User guide¶

Brief example¶

A brief example for those who just want to get started:

# load raw data / labels for supplied dataset
>>> from snf import datasets
>>> simdata = datasets.load_simdata()
>>> sorted(simdata.keys())
['data', 'labels']

# this dataset has two data arrays representing features from 200 samples
>>> len(simdata.data)
2
>>> len(simdata.labels)
200

# convert raw data arrays into sample x sample affinity matrices
>>> from snf import compute
>>> affinities = compute.make_affinity(simdata.data, metric='euclidean')

# fuse the similarity matrices with SNF
>>> fused = compute.snf(affinities)

# estimate the number of clusters present in the fused matrix, derived via
# an "eigengap" method (i.e., largest difference in eigenvalues of the
# laplacian of the graph). note this function returns the top two options;
# we'll only use the first
>>> first, second = compute.get_n_clusters(fused)
>>> first, second
(2, 5)

# apply clustering procedure
# you can use any clustering method here, but since SNF returns an affinity
# matrix (i.e., all entries are positively-valued and indicate similarity)
# spectral clustering makes a lot of sense
>>> from sklearn import cluster
>>> fused_labels = cluster.spectral_clustering(fused, n_clusters=first)

# compute normalized mutual information for clustering solutions
>>> from snf import metrics
>>> labels = [simdata.labels, fused_labels]
>>> for arr in affinities:
...     labels += [cluster.spectral_clustering(arr, n_clusters=first)]
>>> nmi = metrics.nmi(labels)

# compute silhouette score to assess goodness-of-fit for clustering
>>> silhouette = metrics.silhouette_score(fused, fused_labels)

In-depth example¶

Using SNF is pretty straightforward.

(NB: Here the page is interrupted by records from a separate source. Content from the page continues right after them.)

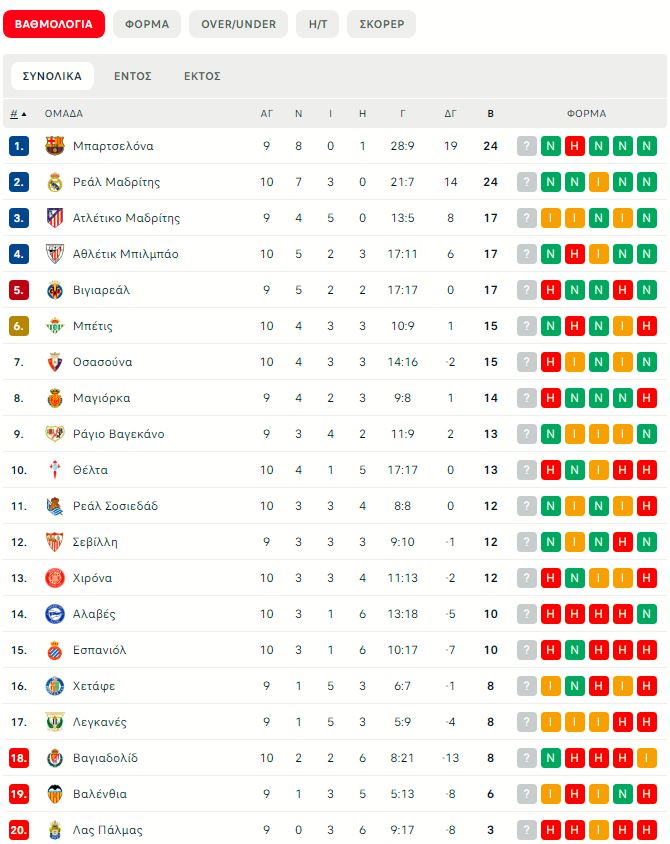Open the OVER/UNDER tab

(x=238, y=24)
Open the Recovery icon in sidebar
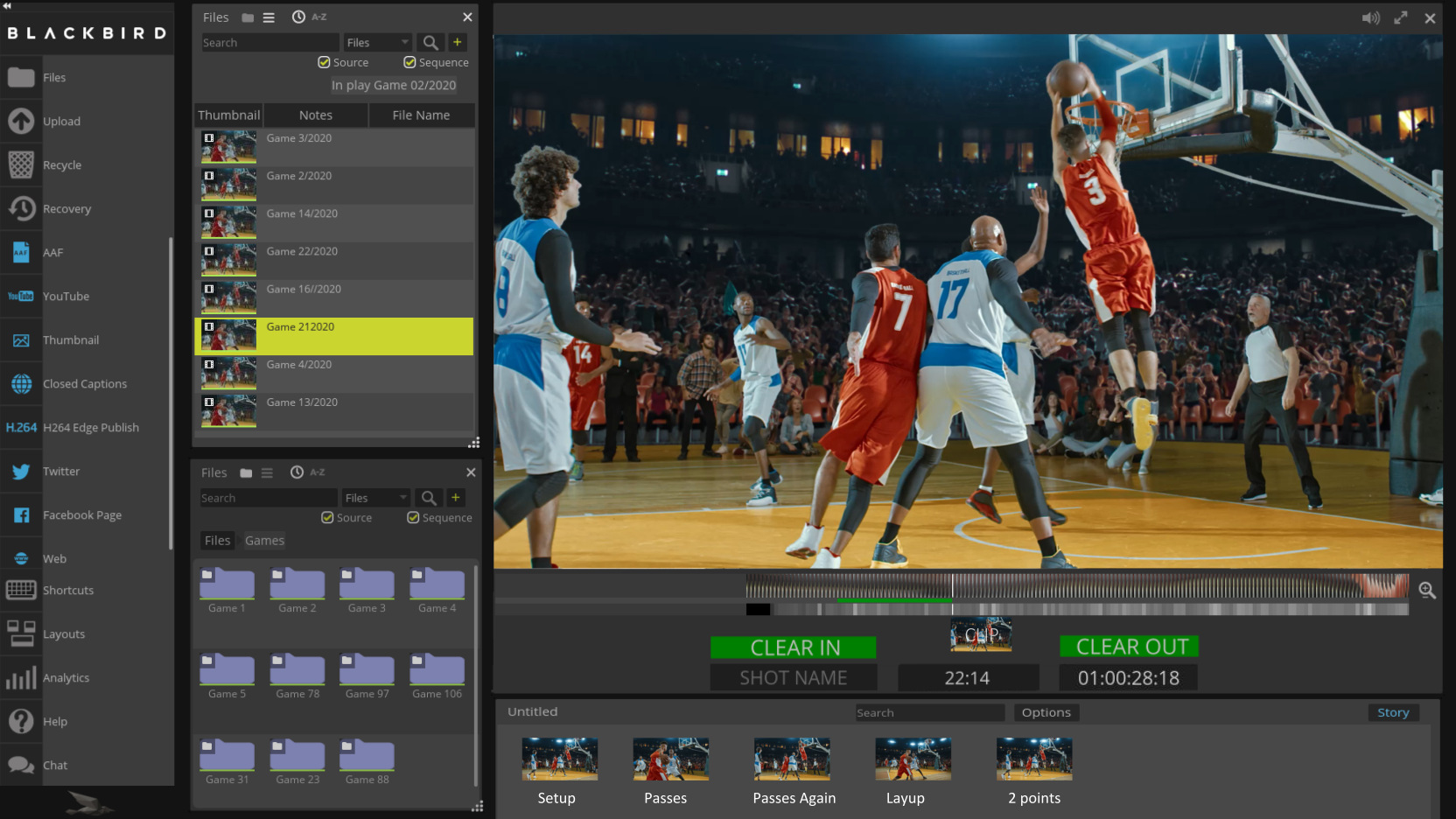The image size is (1456, 819). point(22,208)
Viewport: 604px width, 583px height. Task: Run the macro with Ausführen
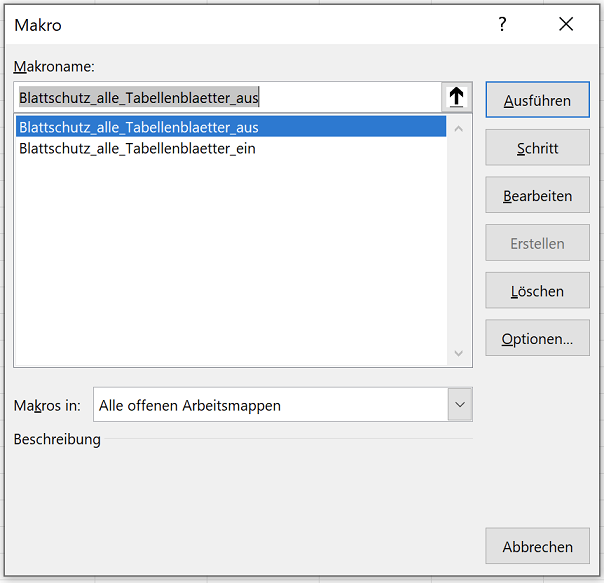[x=537, y=99]
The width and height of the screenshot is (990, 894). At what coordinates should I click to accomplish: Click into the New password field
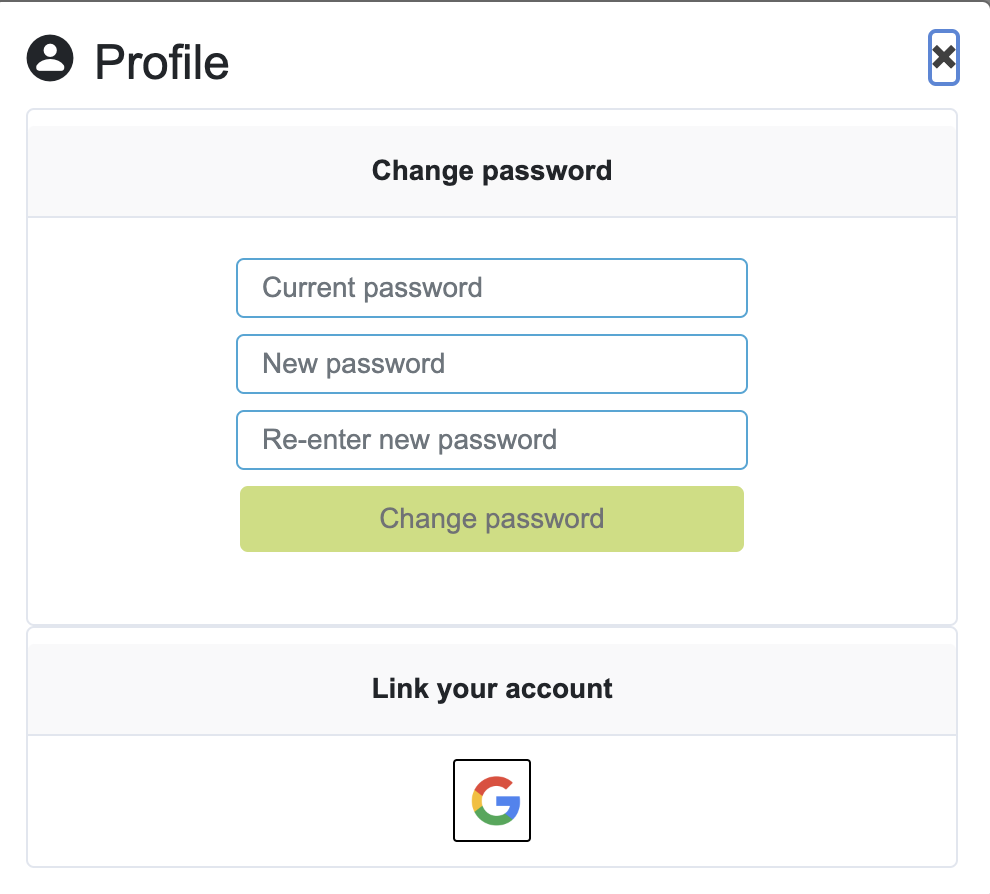click(x=492, y=364)
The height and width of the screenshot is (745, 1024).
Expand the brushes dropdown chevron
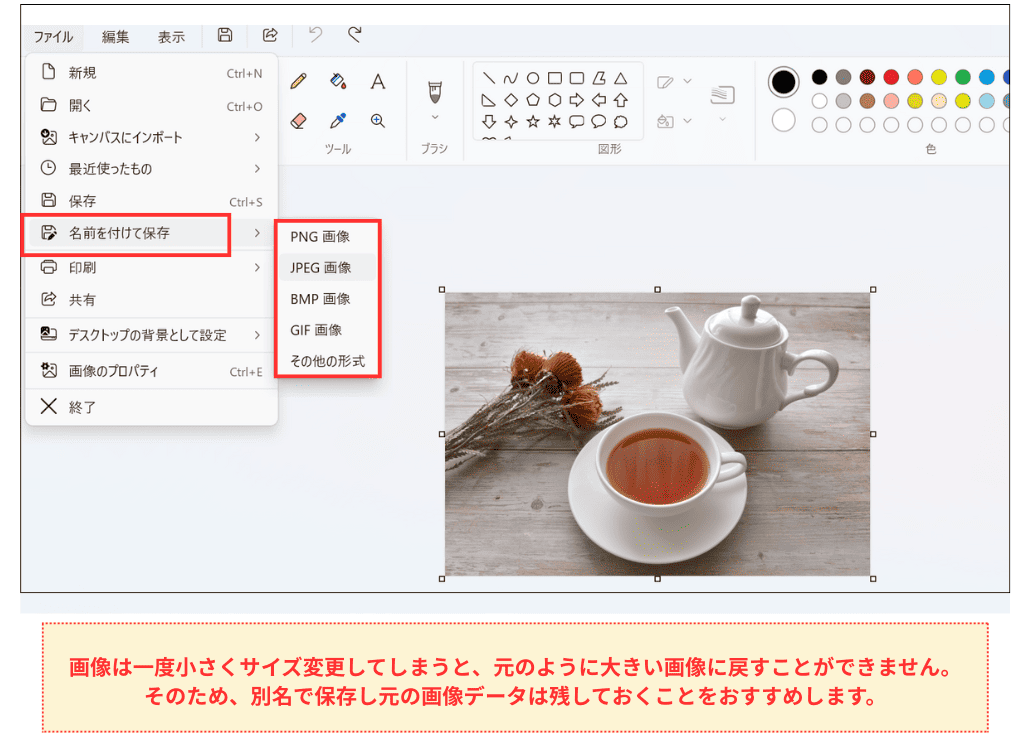[435, 118]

There are only a handful of commands that you’ll need, and the output (a subject x subject array) can easily be carried forward to any number of analysis pipelines.

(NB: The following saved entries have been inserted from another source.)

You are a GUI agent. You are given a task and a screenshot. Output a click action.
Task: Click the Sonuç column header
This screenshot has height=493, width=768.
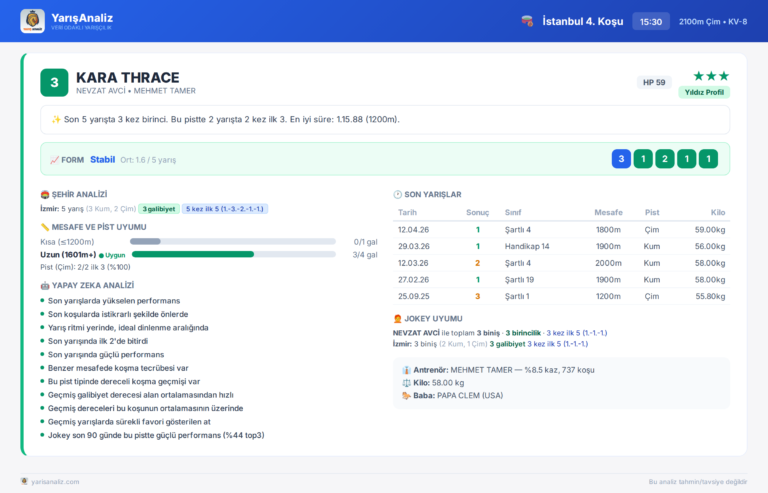(478, 212)
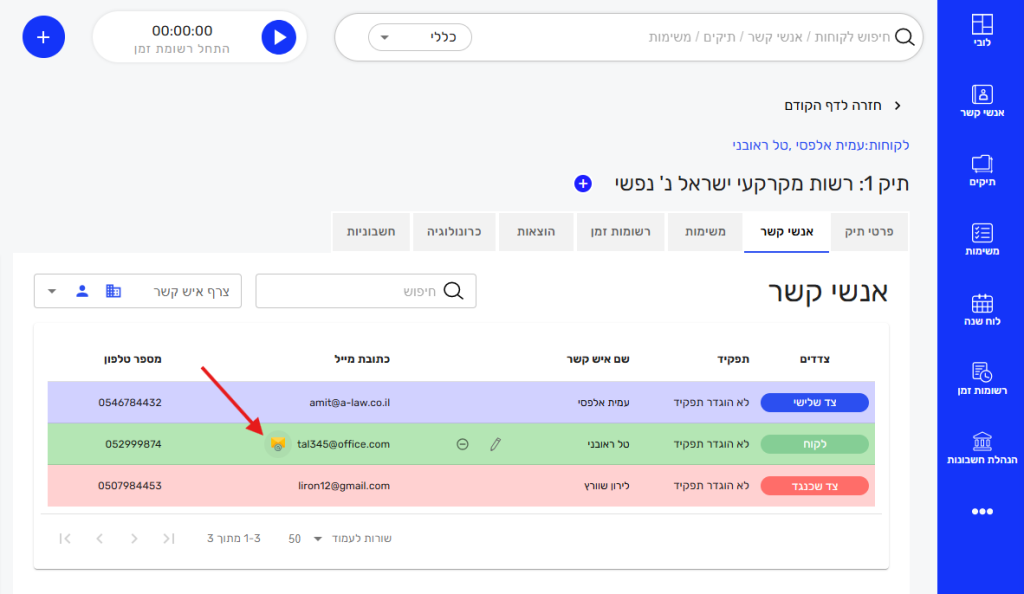
Task: Click the minus remove icon in טל ראובני row
Action: (x=462, y=444)
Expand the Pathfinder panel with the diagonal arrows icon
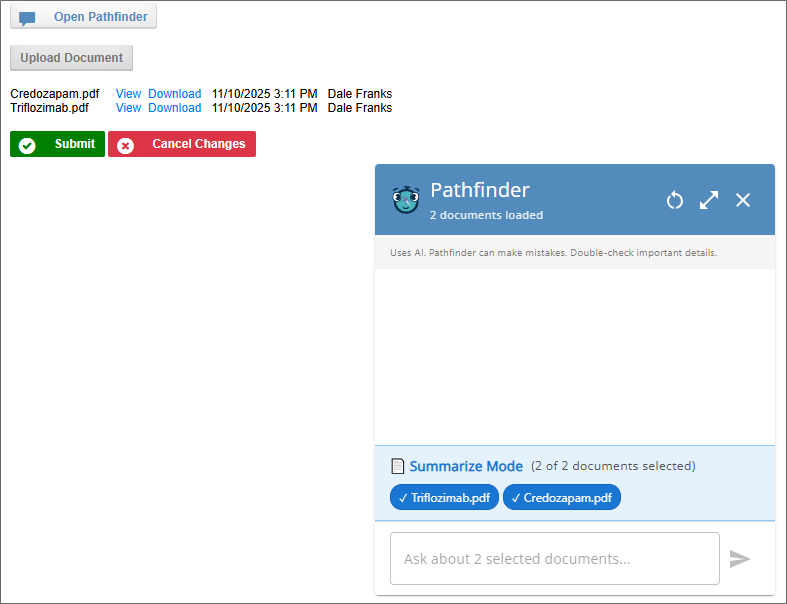Screen dimensions: 787x604 [x=709, y=200]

Nonetheless, for a standard scenario, this package comes bundled with two datasets provided by the original authors of SNF which can be quite illustrative.

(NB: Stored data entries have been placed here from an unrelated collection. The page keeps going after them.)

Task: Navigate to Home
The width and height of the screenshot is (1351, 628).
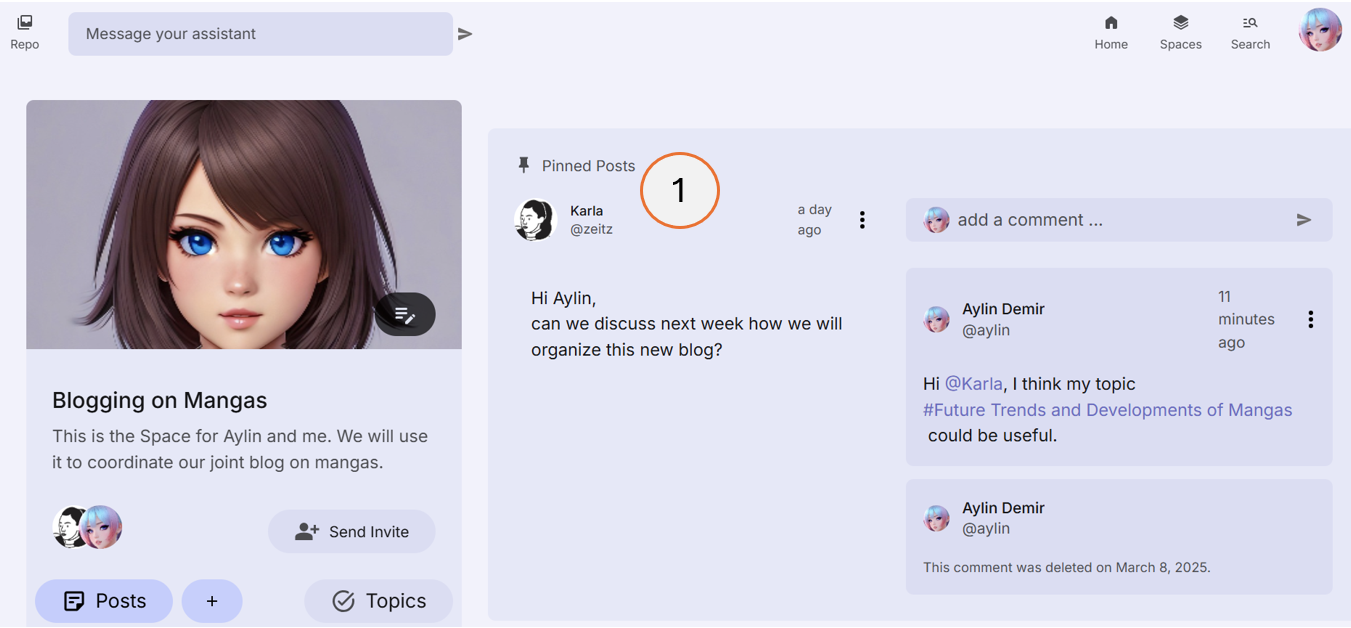Action: click(x=1110, y=33)
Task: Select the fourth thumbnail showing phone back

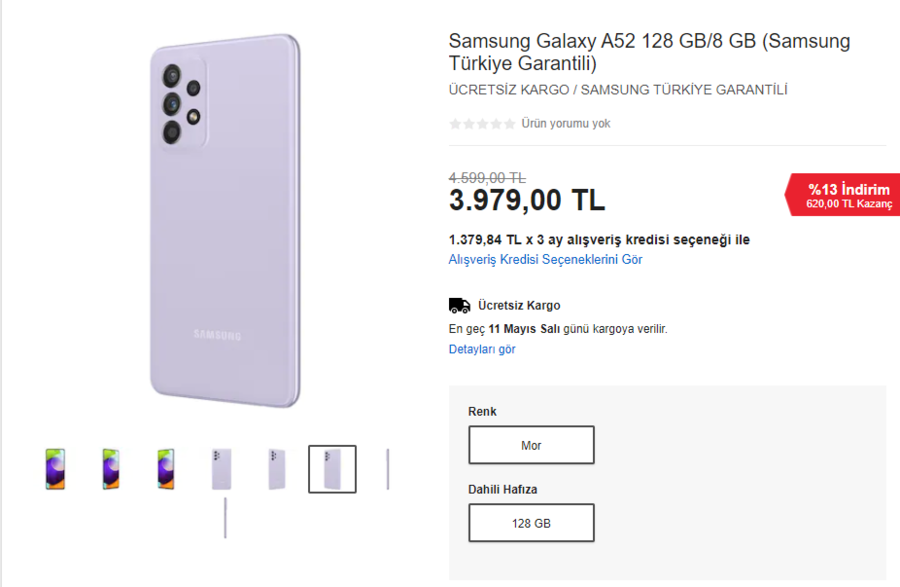Action: [221, 469]
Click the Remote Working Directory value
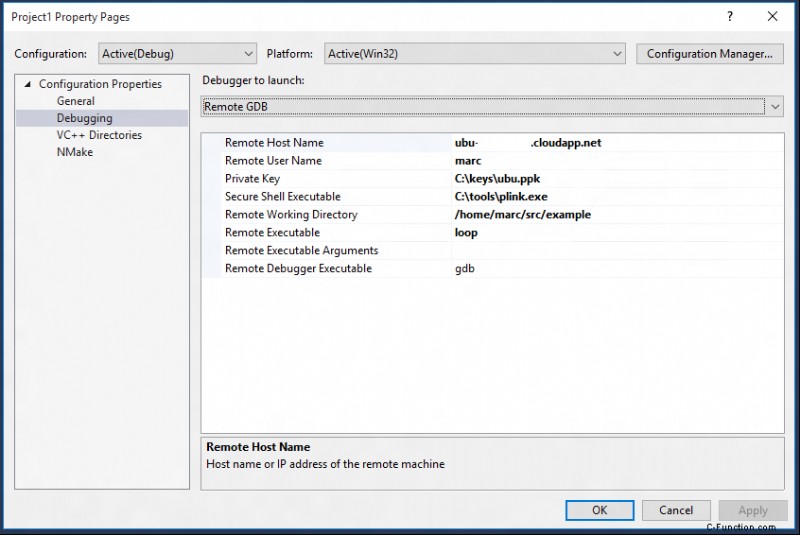The image size is (800, 535). click(615, 215)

First, we’ll load in the data; data arrays should be (N x M), where N is samples and M are features.

>>> from snf import datasets
>>> simdata = datasets.load_simdata()
>>> sorted(simdata.keys())
['data', 'labels']

The loaded object simdata is a dictionary with two keys containing our data arrays and the corresponding labels:

>>> n_dtypes = len(simdata.data)
>>> n_samp = len(simdata.labels)
>>> print('Simdata has {} datatypes with {} samples each.'.format(n_dtypes, n_samp))
Simdata has 2 datatypes with 200 samples each.

Once we have our data arrays loaded we need to create affinity matrices. Unlike distance matrices, a higher number in an affinity matrix indicates increased similarity. Thus, the highest numbers should always be along the diagonal, since subjects are always most similar to themselves!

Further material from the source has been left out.